» Task to carry out: Determine the number of lines in the data below that hold "next"; give nothing but that number.

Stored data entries
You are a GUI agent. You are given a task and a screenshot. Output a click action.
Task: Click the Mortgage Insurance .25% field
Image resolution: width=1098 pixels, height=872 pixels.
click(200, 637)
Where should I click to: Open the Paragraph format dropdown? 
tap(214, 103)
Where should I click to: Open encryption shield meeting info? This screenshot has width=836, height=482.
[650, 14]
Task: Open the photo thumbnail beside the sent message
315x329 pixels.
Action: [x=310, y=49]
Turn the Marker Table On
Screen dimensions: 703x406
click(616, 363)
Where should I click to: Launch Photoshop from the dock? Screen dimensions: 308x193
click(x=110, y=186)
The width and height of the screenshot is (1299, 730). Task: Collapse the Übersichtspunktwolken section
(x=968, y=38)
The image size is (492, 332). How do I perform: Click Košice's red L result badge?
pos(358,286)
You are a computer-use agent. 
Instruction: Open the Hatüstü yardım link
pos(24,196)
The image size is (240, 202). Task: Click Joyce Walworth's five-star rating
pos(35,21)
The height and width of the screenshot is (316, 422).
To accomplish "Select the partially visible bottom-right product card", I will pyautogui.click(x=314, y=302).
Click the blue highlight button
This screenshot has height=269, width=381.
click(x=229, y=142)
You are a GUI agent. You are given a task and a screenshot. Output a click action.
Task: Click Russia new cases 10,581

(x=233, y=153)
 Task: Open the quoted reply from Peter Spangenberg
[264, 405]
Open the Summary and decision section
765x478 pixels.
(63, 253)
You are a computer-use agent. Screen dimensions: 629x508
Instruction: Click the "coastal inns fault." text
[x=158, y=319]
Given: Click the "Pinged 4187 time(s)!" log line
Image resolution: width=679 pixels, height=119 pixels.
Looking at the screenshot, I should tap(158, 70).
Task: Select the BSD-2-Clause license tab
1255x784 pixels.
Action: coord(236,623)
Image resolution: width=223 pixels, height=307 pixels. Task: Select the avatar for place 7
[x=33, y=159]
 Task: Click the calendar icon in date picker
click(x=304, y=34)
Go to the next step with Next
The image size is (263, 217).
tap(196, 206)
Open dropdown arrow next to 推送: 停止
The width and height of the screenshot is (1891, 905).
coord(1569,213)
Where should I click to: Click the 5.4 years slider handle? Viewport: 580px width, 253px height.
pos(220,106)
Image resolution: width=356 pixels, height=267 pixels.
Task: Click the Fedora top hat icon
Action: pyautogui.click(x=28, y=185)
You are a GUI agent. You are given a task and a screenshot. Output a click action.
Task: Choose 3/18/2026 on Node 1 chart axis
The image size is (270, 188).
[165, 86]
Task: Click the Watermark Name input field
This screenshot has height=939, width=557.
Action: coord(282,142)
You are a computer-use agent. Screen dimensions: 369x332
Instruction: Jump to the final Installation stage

» Written answer: 2